What you are asked to do → Return the stretch from the line with "Viewport: 1000px width, 739px" through the line with "Viewport: 720px width, 609px height." in the data below, character for character, skipping all pictures.

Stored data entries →
------

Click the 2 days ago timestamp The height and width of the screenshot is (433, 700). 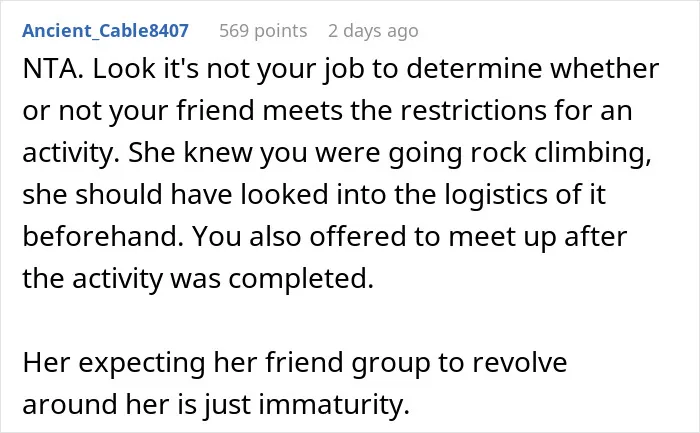[x=373, y=31]
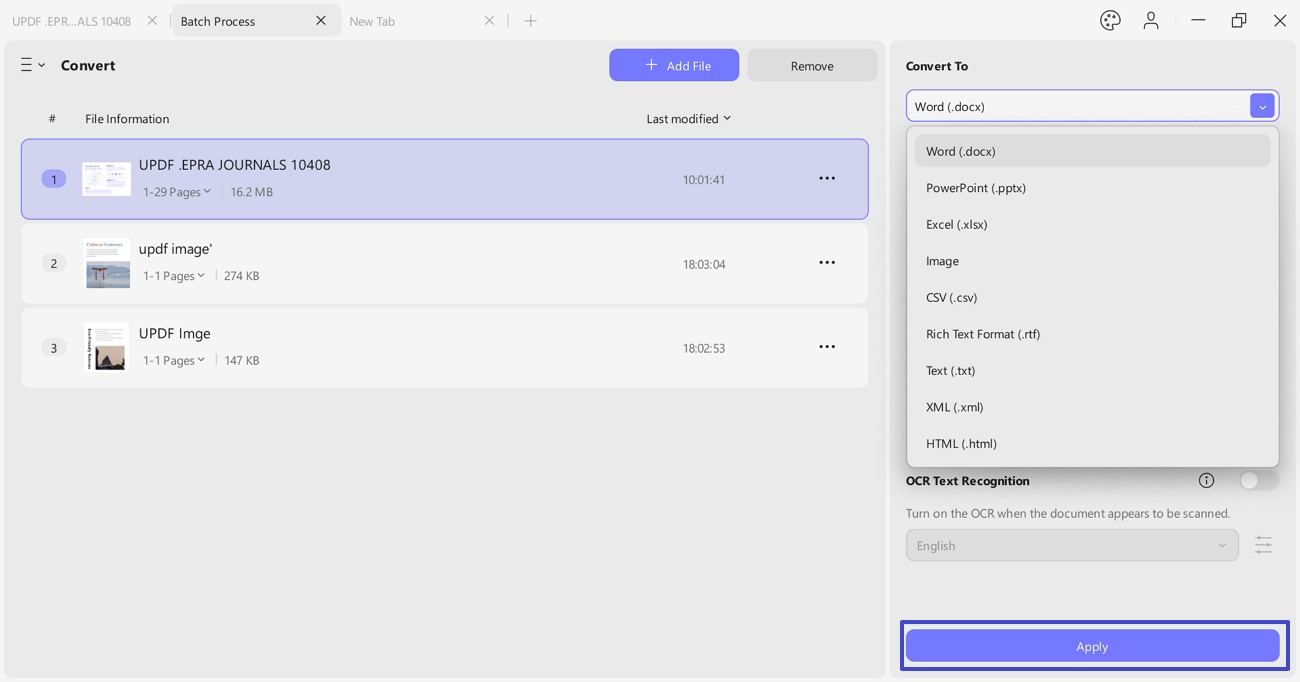Open more options for UPDF Imge file
This screenshot has width=1300, height=682.
click(827, 347)
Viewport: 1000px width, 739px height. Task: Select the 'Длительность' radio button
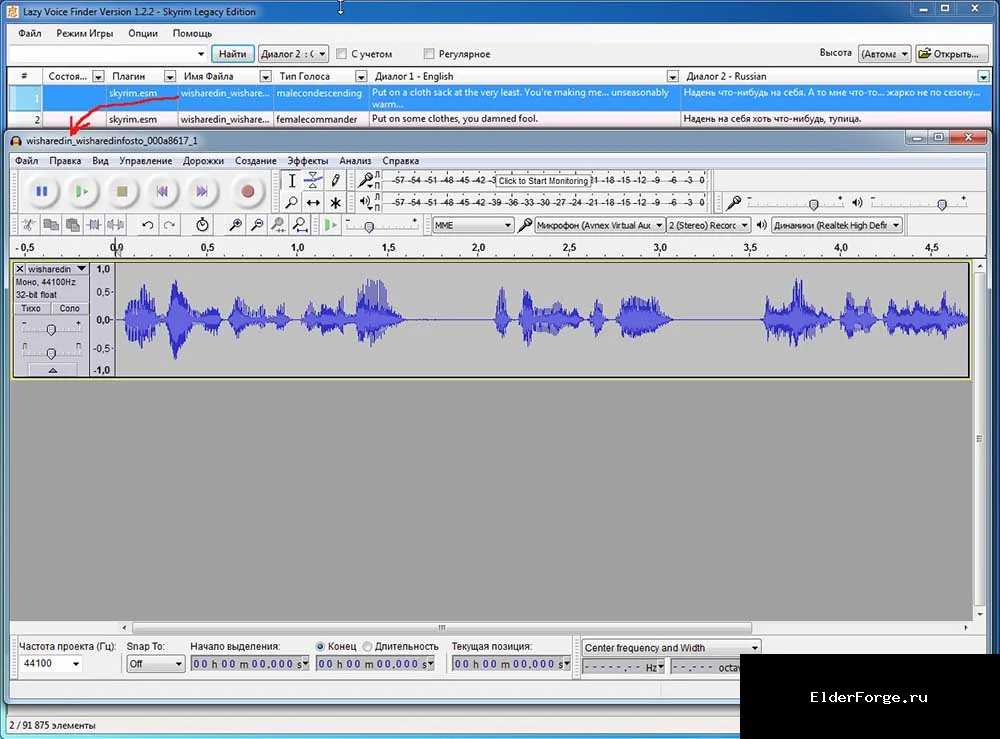(x=367, y=647)
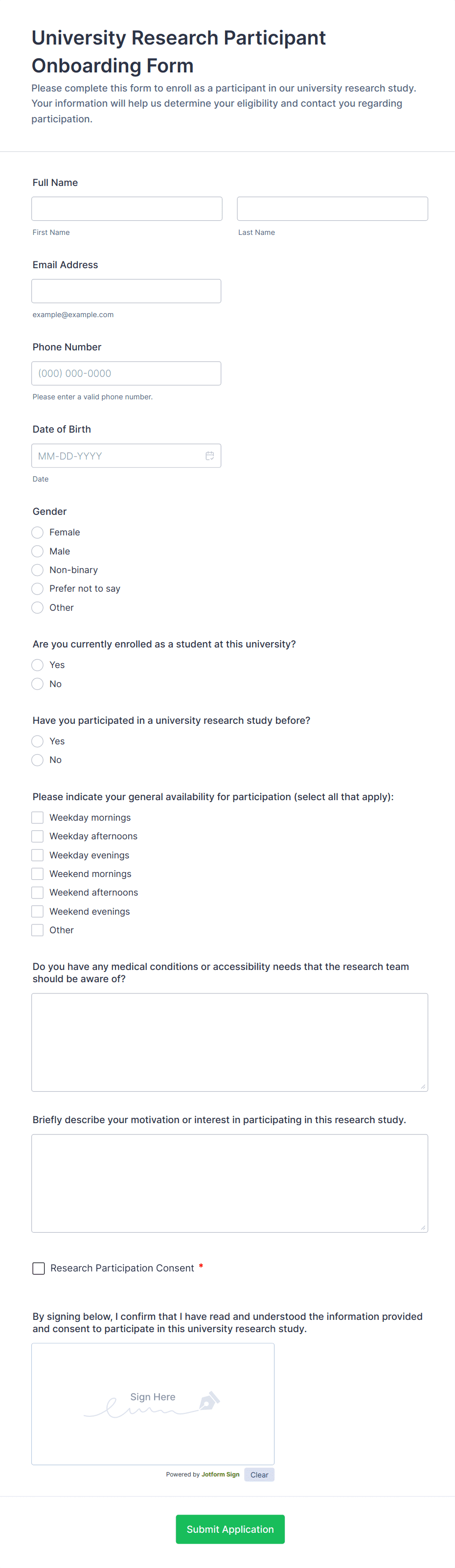Select the Female gender option
The image size is (455, 1568).
(x=38, y=532)
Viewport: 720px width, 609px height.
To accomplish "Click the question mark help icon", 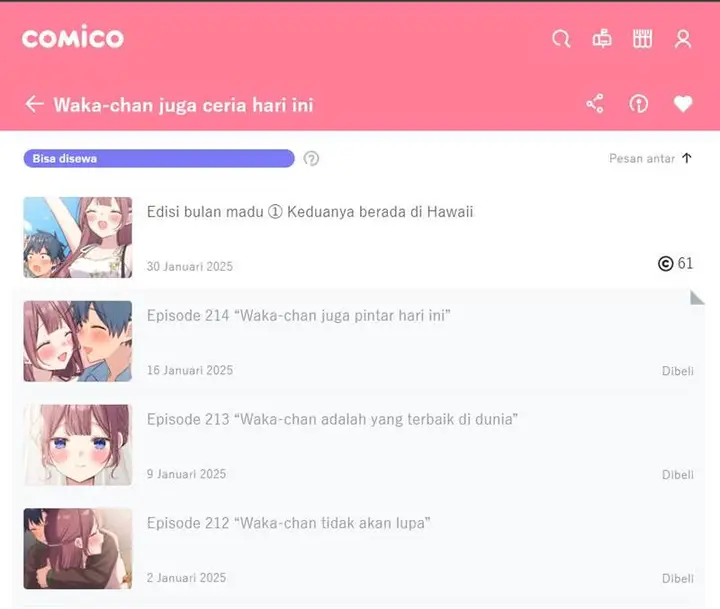I will click(311, 158).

------

Solution to this exercise →
Viewport: 1000px width, 739px height. Task: Select the 'Длительность' radio button
(x=367, y=647)
Select the Female gender option
The image size is (455, 1568).
(x=38, y=532)
Viewport: 720px width, 609px height.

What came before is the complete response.